To fast-track the disinvestment policy, NITI Aayog would work out on the next list of central public sector companies that would be taken up for strategic disinvestment.

Also to similarly incentivise states to start disinvestment of their public sector companies, the government will work out an incentive package of central funds for states.

Besides,   to ensure timely completion of closure of sick or loss making CPSEs, a revised mechanism would be brought in, she said.

“Idle assets will not contribute to Aatmanirbhar Bharat. The non-core assets largely consist of surplus land with government Ministries/Departments and Public Sector Enterprises.

“Monetizing of land can either be by way of direct sale or concession or by similar means. This requires special abilities and for this purpose, I propose to use a Special Purpose Vehicle in the form of a company that would carry out this activity,” Sitharaman added.

Unveiling  the  disinvestment/strategic  disinvestment  policy,  she  said  the  policy  aims  at minimising the presence of central public sector enterprises, including financial institutions and creating new investment space for private sector.

“Post disinvestment, economic growth of Central Public Sector Enterprises (CPSEs)/ financial institutions will be through infusion of private capital, technology and best management practices. Will contribute to economic growth and new jobs,” the Budget said.

As they say, never waste a crisis.
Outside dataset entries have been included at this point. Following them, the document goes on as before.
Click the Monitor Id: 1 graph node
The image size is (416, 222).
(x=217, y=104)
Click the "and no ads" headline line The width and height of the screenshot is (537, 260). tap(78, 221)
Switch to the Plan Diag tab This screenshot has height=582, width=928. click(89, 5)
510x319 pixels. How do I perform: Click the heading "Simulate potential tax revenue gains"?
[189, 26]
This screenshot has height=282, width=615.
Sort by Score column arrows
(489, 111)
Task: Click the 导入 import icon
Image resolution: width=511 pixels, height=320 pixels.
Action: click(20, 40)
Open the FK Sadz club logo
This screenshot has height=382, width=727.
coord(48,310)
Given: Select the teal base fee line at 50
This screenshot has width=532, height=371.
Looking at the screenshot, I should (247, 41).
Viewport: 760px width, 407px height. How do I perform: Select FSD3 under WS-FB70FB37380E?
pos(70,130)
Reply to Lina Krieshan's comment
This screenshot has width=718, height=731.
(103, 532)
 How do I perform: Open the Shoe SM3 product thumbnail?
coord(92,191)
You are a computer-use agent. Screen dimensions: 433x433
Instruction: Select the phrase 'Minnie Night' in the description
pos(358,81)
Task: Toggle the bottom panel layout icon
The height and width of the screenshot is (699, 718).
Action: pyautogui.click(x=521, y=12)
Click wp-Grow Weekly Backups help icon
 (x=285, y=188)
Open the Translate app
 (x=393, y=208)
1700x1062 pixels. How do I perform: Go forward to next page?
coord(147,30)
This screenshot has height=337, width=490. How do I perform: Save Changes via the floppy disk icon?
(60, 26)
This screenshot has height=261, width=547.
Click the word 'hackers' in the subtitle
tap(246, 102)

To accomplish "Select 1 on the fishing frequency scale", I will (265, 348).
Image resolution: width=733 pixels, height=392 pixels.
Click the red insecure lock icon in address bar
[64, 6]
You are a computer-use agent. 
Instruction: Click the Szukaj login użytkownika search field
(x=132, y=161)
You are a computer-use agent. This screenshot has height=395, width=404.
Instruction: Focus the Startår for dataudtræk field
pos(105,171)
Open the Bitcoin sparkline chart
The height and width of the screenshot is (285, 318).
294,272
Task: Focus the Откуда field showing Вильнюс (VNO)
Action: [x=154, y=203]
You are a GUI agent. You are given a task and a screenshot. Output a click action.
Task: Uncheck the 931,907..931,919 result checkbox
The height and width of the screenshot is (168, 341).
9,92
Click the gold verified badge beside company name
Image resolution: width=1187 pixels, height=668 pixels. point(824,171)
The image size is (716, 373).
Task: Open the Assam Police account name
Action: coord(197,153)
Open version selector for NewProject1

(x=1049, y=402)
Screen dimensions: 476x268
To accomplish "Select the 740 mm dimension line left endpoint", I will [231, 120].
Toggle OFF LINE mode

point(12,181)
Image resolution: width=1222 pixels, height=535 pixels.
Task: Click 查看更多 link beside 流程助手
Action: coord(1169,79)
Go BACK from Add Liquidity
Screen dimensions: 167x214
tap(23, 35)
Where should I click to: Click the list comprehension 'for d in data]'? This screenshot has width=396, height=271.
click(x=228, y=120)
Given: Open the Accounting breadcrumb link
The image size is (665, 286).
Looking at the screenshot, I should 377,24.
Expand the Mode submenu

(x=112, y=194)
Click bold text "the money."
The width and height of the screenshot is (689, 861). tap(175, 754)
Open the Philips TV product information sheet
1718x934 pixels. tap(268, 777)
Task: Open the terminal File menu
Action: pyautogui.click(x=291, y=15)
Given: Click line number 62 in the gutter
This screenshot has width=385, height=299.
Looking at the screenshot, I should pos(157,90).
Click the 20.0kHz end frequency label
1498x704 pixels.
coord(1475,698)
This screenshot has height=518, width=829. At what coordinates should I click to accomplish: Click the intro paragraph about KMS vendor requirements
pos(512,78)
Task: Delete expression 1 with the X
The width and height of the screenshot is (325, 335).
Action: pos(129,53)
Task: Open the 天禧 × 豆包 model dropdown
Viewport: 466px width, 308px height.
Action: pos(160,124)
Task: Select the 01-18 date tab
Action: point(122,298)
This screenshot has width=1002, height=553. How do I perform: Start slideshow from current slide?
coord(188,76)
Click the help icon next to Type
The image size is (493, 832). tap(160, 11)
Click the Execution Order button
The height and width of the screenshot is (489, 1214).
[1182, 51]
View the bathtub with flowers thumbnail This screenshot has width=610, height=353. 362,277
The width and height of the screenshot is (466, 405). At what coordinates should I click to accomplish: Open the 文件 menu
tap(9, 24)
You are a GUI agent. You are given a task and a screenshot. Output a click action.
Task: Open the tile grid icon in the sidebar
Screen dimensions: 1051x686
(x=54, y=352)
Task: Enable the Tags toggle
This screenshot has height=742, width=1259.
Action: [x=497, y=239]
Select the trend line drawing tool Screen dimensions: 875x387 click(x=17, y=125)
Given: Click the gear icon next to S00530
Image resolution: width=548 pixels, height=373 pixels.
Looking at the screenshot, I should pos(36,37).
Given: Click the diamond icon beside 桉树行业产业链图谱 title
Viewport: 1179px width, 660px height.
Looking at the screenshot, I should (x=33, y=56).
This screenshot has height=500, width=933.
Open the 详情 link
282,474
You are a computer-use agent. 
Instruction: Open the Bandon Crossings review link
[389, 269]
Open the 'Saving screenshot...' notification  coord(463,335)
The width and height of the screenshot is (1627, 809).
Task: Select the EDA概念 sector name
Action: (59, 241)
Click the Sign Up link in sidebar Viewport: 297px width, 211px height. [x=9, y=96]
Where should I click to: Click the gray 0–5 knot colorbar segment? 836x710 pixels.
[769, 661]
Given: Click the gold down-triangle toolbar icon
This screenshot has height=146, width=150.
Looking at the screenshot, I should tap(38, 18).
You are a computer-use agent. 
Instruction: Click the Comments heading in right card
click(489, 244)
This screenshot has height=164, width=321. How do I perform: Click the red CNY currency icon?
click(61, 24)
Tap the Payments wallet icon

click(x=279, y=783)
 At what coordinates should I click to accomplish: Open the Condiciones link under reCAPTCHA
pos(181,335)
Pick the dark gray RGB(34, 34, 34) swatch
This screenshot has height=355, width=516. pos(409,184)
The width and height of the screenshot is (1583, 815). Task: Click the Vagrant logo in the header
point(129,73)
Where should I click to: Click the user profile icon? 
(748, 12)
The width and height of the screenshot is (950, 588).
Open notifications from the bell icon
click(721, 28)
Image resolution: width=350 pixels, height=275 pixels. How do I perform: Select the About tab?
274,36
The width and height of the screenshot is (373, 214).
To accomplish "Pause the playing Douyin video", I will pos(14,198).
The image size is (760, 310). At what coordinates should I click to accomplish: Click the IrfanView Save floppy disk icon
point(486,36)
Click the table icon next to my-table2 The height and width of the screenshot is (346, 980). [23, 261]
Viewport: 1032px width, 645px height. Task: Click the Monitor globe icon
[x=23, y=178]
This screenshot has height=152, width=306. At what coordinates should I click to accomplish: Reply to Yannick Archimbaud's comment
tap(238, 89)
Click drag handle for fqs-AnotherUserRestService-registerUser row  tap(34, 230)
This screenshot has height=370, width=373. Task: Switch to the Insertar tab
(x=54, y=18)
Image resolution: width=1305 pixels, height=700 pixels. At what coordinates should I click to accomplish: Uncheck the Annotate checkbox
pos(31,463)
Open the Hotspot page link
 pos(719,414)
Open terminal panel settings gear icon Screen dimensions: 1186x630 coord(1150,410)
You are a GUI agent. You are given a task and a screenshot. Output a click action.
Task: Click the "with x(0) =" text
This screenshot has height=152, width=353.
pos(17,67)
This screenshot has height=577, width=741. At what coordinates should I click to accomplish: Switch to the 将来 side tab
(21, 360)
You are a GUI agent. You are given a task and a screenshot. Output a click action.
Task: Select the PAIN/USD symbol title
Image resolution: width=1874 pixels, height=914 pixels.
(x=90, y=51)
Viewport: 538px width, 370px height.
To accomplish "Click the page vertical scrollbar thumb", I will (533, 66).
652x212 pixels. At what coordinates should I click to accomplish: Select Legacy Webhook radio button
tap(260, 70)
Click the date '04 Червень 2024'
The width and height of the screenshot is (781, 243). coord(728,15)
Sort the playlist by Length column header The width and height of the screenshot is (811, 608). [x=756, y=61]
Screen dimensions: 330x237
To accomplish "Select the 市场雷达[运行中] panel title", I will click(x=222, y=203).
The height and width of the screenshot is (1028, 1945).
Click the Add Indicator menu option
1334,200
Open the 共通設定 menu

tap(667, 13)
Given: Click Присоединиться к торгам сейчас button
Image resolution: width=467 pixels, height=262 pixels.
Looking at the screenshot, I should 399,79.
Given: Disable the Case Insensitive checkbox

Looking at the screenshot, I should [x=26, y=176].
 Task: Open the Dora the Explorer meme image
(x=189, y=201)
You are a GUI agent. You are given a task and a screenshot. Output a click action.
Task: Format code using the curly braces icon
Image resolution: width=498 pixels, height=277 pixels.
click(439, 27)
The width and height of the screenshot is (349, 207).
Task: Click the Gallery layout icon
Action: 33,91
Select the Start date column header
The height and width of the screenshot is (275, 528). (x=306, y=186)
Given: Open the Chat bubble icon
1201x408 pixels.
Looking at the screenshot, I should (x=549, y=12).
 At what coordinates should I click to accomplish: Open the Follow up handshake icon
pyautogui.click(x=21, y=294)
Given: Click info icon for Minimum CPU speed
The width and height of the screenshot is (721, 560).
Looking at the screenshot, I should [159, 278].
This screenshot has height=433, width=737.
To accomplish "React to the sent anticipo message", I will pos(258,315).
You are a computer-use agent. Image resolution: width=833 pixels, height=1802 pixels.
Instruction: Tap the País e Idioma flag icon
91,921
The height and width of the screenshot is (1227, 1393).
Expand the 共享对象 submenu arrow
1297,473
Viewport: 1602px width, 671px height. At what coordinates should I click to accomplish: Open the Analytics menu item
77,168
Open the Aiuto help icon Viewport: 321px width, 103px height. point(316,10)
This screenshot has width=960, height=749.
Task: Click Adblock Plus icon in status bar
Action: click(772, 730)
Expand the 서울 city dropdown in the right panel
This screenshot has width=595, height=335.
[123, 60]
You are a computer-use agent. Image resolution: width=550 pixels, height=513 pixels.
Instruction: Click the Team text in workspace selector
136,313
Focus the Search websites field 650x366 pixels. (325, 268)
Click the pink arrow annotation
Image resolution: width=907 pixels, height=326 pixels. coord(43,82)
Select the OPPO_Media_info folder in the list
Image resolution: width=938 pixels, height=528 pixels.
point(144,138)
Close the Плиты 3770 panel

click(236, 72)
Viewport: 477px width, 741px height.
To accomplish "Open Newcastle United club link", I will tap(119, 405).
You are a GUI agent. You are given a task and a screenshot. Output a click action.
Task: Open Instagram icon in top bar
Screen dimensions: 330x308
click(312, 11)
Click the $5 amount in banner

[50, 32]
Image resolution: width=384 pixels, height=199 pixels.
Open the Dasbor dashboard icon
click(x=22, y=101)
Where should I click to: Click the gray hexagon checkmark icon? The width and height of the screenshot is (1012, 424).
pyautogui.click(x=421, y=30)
The fiscal deficit this year is budgeted to be

9.5 percent of GDP and disinvestment and monetisation of assets will be key revenue earners for the government. So important decision, good decision, MODI ROXX(no lmao :p). Previous govts have shied away from doing this because  of  fear  of  unions,  and  no  complete  majority(the  left  was  an important part of the UPA 1). This govt, having brute majority doesn’t really need to convince anyone, so easy for them.